Why transdisciplinary research?
We believe that transdisciplinarity is about imagining possible futures together.
We believe that ongoing planetary crises cannot be addressed, let alone solved, by individual, isolated approaches. We believe that no future can be imagined without collaboration, sharing, and humble curiosity. Transdisciplinarity enables us to frame present issues differently by asking new questions rather than focusing exclusively on problem-solving.
To imagine and build different futures we use uncertainty as a material to work with.
Want to know more?
Becoming Hybrid charts our collaboration with Tokyo Tech, offers an overview of our methods and projects, and reflection on what transdisciplinarity means for us (NB. Text in both English and Japanese).
Stacking Complexities: Reframing Uncertainty through Hybrid Literacies
Stacking Complexities asks: How do we work together - imaginatively, practically, conceptually, affectively - in ways that embrace uncertainty and foster both learning and unlearning? Drawing insights from STADHI, it proposes a constellation of ideas (Divergence, Ecology, Pluriverse, Symbiosios) to inform a transdisciplinary mindset and scaffold the development of hybrid literacies.
What is hacking?
Hacking is a way of making knowledge that emerges from the experimental and open-ended interaction of two or more different disciplines. Using strategies such as material experimentation and speculation by design - and a good dose of curiosity - hacking is a form of practical and conceptual inquiry that can prompt interesting, valuable and novel questions.

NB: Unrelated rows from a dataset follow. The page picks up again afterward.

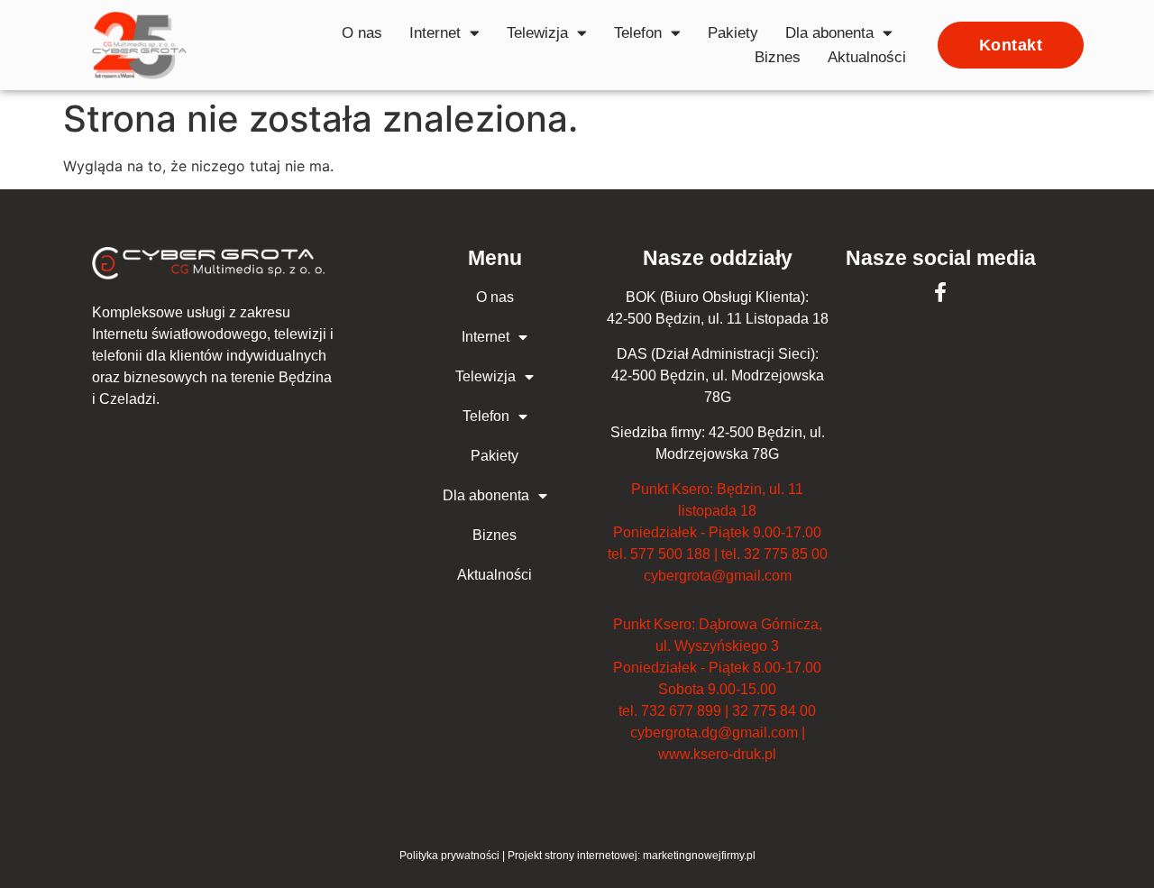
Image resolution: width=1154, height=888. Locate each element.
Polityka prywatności (449, 855)
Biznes (778, 57)
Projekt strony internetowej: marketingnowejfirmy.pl (632, 855)
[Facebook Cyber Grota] (940, 292)
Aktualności (867, 57)
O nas (362, 32)
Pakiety (733, 32)
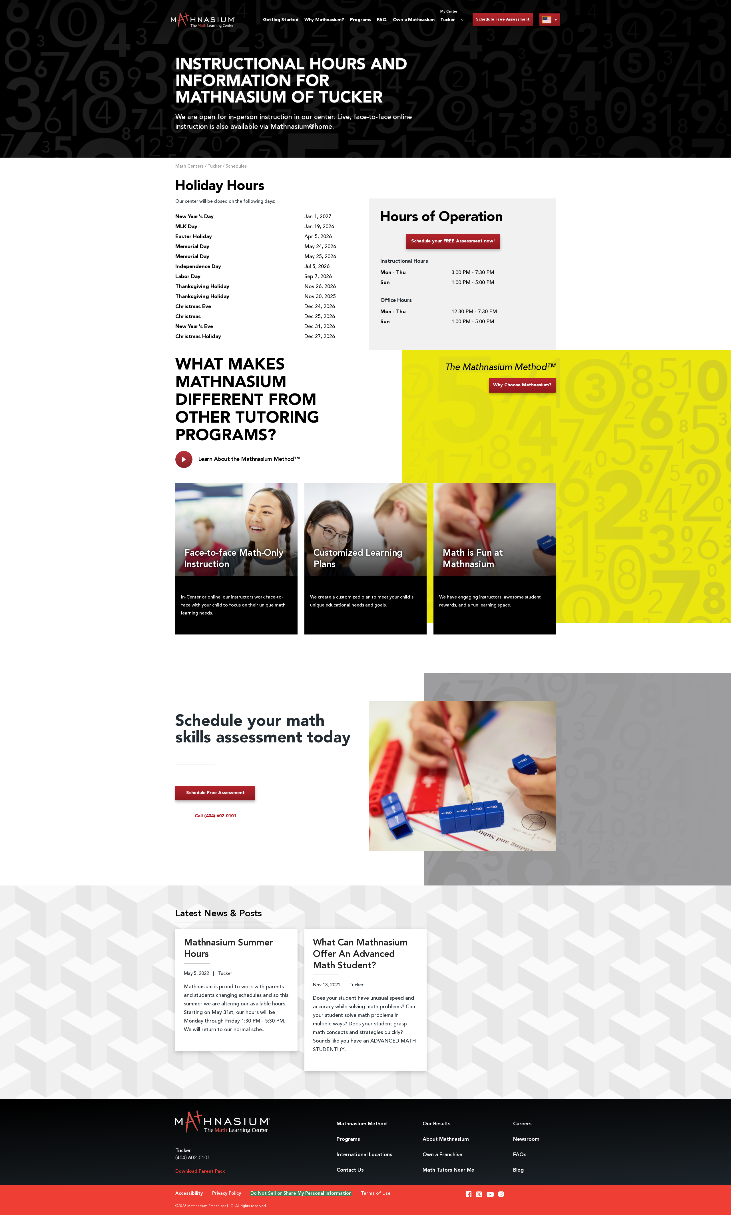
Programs (360, 20)
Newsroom (526, 1139)
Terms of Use (376, 1193)
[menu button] (549, 19)
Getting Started (280, 20)
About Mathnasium (446, 1139)
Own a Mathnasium (414, 20)
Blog (518, 1170)
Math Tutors (448, 1170)
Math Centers (189, 166)
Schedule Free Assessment (503, 19)
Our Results (437, 1123)
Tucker (215, 166)
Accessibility (189, 1193)
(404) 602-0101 (192, 1157)
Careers (522, 1123)
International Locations (364, 1154)
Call (215, 816)
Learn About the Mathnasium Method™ (249, 459)
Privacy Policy (226, 1193)
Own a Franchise (442, 1154)
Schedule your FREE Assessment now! (453, 241)
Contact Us (350, 1170)
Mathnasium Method (362, 1123)
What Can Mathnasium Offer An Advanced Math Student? (360, 955)
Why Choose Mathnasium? (522, 385)
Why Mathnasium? (324, 20)
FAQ (382, 20)
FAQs (520, 1154)
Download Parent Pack (200, 1171)
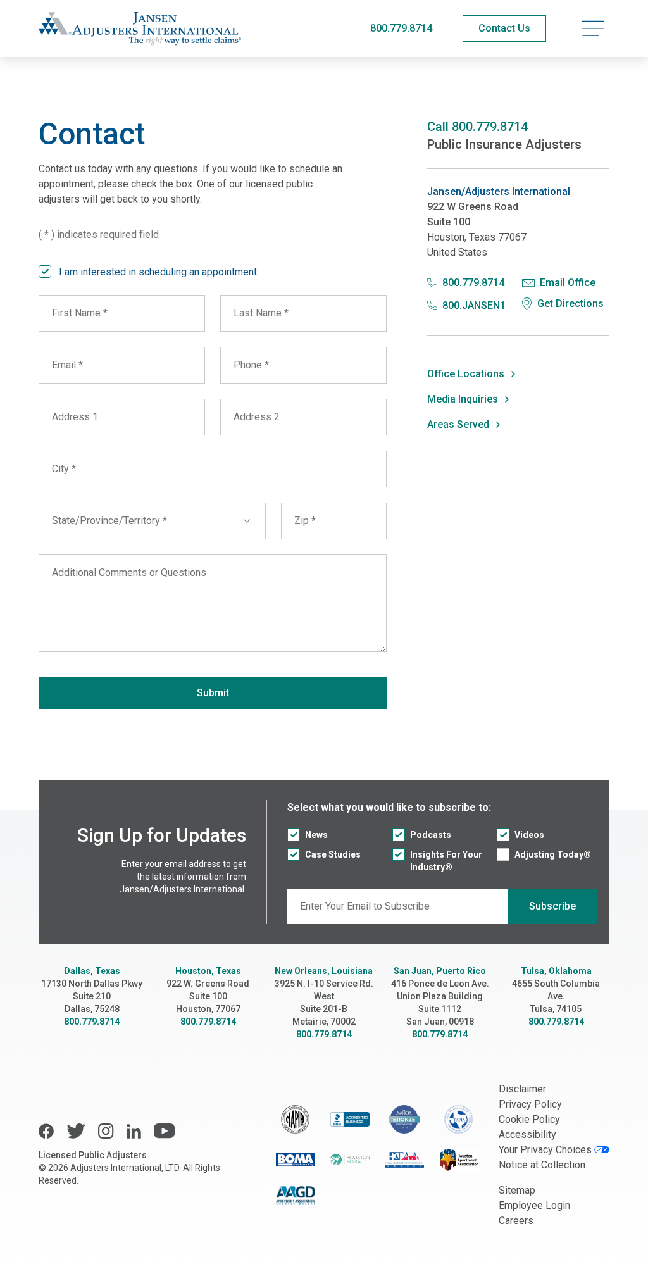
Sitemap (517, 1190)
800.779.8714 (401, 28)
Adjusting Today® (552, 854)
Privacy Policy (530, 1104)
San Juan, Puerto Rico (440, 971)
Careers (516, 1221)
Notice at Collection (542, 1165)
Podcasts (430, 835)
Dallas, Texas (92, 971)
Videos (529, 835)
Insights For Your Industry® (446, 860)
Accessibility (527, 1134)
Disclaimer (522, 1089)
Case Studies (333, 854)
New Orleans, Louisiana (324, 971)
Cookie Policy (529, 1119)
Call (477, 126)
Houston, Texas (208, 971)
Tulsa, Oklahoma (556, 971)
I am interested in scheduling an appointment (158, 272)
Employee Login (534, 1205)
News (316, 835)
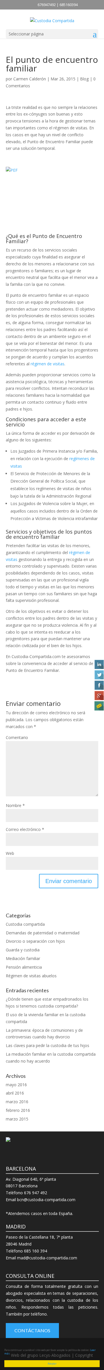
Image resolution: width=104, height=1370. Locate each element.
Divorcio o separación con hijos (35, 941)
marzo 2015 (17, 1119)
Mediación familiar (23, 958)
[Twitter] (98, 675)
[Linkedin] (98, 664)
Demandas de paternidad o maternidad (42, 933)
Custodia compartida (25, 924)
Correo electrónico (25, 829)
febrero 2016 (18, 1110)
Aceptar (52, 1363)
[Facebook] (98, 685)
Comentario (17, 737)
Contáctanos (32, 1330)
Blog (84, 79)
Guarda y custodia (23, 950)
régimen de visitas (47, 363)
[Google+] (98, 695)
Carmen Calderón (29, 79)
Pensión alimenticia (24, 967)
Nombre (15, 805)
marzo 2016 (17, 1101)
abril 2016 (15, 1093)
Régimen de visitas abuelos (31, 975)
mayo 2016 (16, 1084)
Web (10, 853)
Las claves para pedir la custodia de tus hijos (47, 1045)
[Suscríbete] (98, 706)
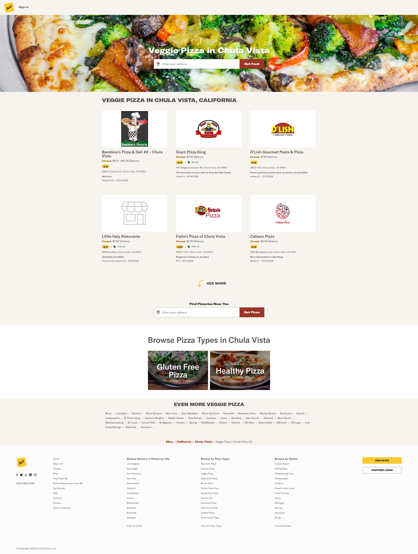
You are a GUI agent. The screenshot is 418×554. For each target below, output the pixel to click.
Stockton (131, 507)
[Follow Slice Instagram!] (35, 475)
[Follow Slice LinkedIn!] (30, 475)
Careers (57, 468)
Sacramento (133, 483)
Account (57, 498)
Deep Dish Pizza (209, 478)
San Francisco (134, 473)
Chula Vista (203, 441)
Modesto (131, 517)
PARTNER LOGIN (382, 470)
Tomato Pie (207, 498)
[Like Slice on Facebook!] (17, 475)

We are interested in hacking across science and technology and art and design, for instance when art and design practitioners engage with the scientific and technological research presented by scientists, and articulate the cultural, ethical and philosophical dimensions through practical interventions.
We see hacking as crucial to transdisciplinary work. Driven by an exploratory and playful ethos with the purpose to enrich, amplify, modify (and also contest) existent bodies of knowledge, hacking creates boundary-crossing opportunities and challenges across specialist know-how, settings, procedures and protocols, spanning both fiction and reality.
Hacking operates in liminal zones where science and technology approaches, methods, and conceptual frameworks encounter art and design approaches, methods, and conceptual frameworks. We use hacking to facilitate the encounter of different disciplines, and to ask new questions, open our eyes to new ways of seeing things and find unexpected lines of inquiry.
The notion of the hybrid illustrates the coming together of different components to create something else, something new, something that did not exist prior to their encounter.
The hybrid celebrates what each component has to offer, and the epistemological challenge of not fully knowing what the outcome of their encounter might be. Working in hybrid spaces allows us to value uncertainty and productive divergence as part of the knowledge-making process.
The hybrid evokes creative mixing, the potential of contamination, the blurring of boundaries.
We use hybrid as a critical lens to operate in the boundary space between disciplines, across practices, defying taxonomies and labels, and resisting the reduction of imagination, for instance as way to grasp how changes instigated by technology have continuously redesigned what it means to be human in relation to, and often in opposition to, machines.